Prepares training and testing datasets from zipped image data and associated metadata.

This function supports two operation modes:

  1. Two-Zip Mode: If both train_zip_dir and test_zip_dir are provided, each dataset is unzipped, validated against the metadata, and returned as-is.
  2. Split Mode: If only train_zip_dir is provided, the function splits the training data into new training and test sets based on test_size.

It ensures:

  • The unzipped directories contain the expected structure (images/ and metadata CSV).
  • Image filenames match those specified in the metadata.
  • Output datasets are organized into train/ and test/ folders under output_dir.
Arguments:
  • output_dir (str): Directory where the processed datasets will be saved.
  • train_zip_dir (str): Path to the ZIP file containing training data (with images/ and metadata CSV).
  • metadata_csv (str): Filename of the metadata CSV inside each ZIP archive (e.g., 'metadata.csv').
  • label_column (str): Name of the column in the metadata CSV to use for class distribution summaries.
  • test_zip_dir (Optional[str]): Optional path to the ZIP file containing testing data. If not provided, the function performs a split.
  • test_size (float): Proportion of data to use for testing if splitting from training data.

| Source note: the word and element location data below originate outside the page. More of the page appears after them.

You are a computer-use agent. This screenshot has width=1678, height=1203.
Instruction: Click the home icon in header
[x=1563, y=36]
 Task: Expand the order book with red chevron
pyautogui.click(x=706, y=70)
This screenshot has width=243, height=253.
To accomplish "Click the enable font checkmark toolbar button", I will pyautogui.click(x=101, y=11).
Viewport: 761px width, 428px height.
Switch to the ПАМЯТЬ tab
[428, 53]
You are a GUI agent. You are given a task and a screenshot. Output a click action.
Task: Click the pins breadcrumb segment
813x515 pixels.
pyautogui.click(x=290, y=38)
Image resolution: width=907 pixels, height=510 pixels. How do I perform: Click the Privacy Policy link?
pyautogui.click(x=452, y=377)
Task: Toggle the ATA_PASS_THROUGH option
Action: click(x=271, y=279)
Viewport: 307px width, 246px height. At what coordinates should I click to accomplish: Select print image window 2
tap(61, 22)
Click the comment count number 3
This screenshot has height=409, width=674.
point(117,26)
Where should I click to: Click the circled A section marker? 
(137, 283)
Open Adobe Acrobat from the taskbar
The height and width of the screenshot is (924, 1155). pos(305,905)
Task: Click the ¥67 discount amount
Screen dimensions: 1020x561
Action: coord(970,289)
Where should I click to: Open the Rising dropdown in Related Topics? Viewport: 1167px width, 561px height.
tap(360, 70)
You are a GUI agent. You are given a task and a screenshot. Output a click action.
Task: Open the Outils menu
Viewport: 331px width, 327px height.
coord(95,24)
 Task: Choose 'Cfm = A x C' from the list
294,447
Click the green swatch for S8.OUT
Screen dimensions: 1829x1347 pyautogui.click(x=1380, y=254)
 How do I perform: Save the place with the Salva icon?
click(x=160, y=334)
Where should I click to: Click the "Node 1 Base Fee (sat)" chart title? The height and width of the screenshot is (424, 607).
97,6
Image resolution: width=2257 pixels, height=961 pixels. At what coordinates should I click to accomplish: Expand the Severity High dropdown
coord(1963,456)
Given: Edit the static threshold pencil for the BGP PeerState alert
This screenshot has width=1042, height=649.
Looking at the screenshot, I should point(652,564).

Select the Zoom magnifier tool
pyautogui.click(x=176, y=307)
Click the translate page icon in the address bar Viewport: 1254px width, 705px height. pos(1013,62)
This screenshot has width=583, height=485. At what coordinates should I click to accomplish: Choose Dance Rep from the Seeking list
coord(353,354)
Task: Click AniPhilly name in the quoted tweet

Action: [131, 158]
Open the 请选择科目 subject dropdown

Ignored if test_zip_dir is provided.
  • seed (int): Random seed used for reproducible splitting of training data.
  • verbose (bool): Whether to print class distribution summaries after processing.
Raises:
  • FileNotFoundError: If any expected files or images are missing.
  • ValueError: If metadata is missing required columns or if filenames and metadata don't align.
Returns:

dict: A dictionary containing: - 'train_images': Path to the directory with training images. - 'train_metadata': DataFrame of training metadata. - 'test_images': Path to the directory with testing images. - 'test_metadata': DataFrame of testing metadata.